Ces remarques ont été interprétées comme une volonté de réaffirmer l'engagement des États-Unis en faveur d'Israël et de ses partenaires régionaux.

D'après BFM Business, plusieurs pays du Golfe, comme les Émirats arabes unis et Bahreïn, ont réagi avec prudence. Un haut responsable émirati a indiqué à l'agence Reuters que

« la stabilité régionale repose sur la continuité des engagements internationaux ».

Un contexte déjà tendu au Proche-Orient

La région reste marquée par des tensions persistantes entre Israël et l'Iran, ainsi que par les conséquences de la guerre en Ukraine, qui a perturbé les approvisionnements énergétiques et alimenté l'inflation mondiale. Les États-Unis, sous la présidence de Joe Biden, ont tenté de maintenir un dialogue avec Téhéran tout en soutenant leurs alliés traditionnels.

Les accords d'Abraham avaient initialement permis une détente relative, mais leur avenir est désormais incertain. Un diplomate saoudien, cité par BFM Business, a souligné que

« la crédibilité des États-Unis est essentielle pour préserver ces accords ».
Il a ajouté que tout revirement de Washington pourrait avoir des conséquences imprévisibles.

Les réactions des acteurs locaux et internationaux

En Israël, le Premier ministre Benjamin Netanyahu a salué les déclarations de Trump, qualifiant les accords d'Abraham de

« pierre angulaire de la sécurité régionale »
. Cependant, certains analystes israéliens craignent qu'un retour à une politique plus agressive ne provoque une escalade avec l'Iran.

Du côté iranien, le ministre des Affaires étrangères, Hossein Amir-Abdollahian, a réagi en déclarant que

« les États-Unis doivent choisir entre le dialogue et l'escalade »
. Téhéran continue de dénoncer les accords d'Abraham, les considérant comme une tentative de marginaliser son influence dans la région.

Et maintenant ?

Les prochaines semaines pourraient être décisives pour l'avenir des accords d'Abraham. Une réunion prévue à Washington entre les représentants des pays signataires est attendue pour discuter des garanties de sécurité nécessaires. La date limite pour cette rencontre n'a pas encore été officialisée, mais les observateurs s'attendent à des annonces d'ici la fin du mois de juin.

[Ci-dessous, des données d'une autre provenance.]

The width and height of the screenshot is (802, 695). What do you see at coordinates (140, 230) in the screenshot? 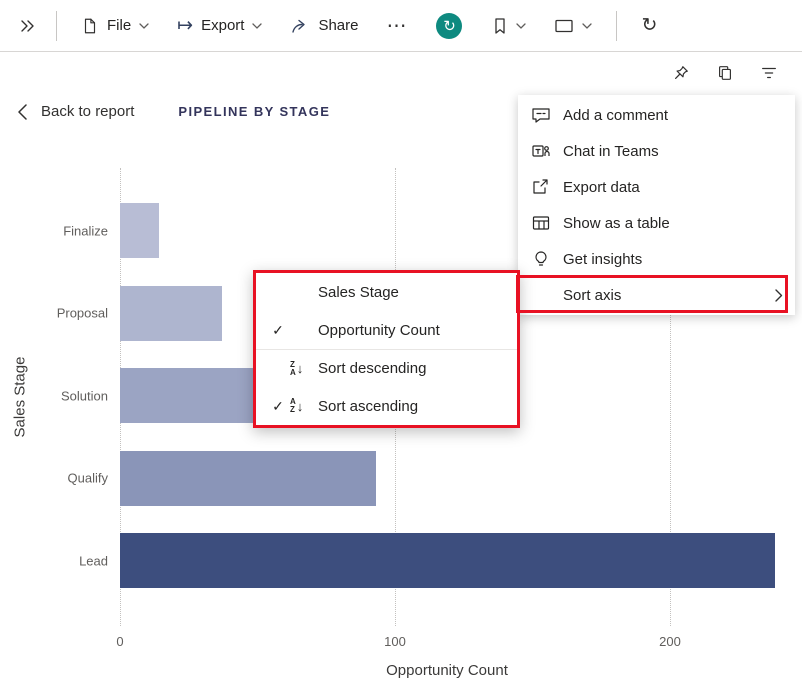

Dans le même temps, l'administration Biden devra clarifier sa position pour éviter une nouvelle crise diplomatique. Les pays du Golfe, quant à eux, devront évaluer les risques d'un réalignement des États-Unis sur une ligne plus dure envers l'Iran.

Quoi qu'il en soit, la région reste sous haute tension, et chaque déclaration compte. Les prochains mois diront si les accords d'Abraham survivront à l'ère post-Trump et aux ambitions régionales de Téhéran.

Les accords d'Abraham ont été signés entre Israël et quatre pays arabes : les Émirats arabes unis, Bahreïn, le Soudan et le Maroc. Ces accords avaient été négociés sous l'égide des États-Unis, alors dirigés par Donald Trump.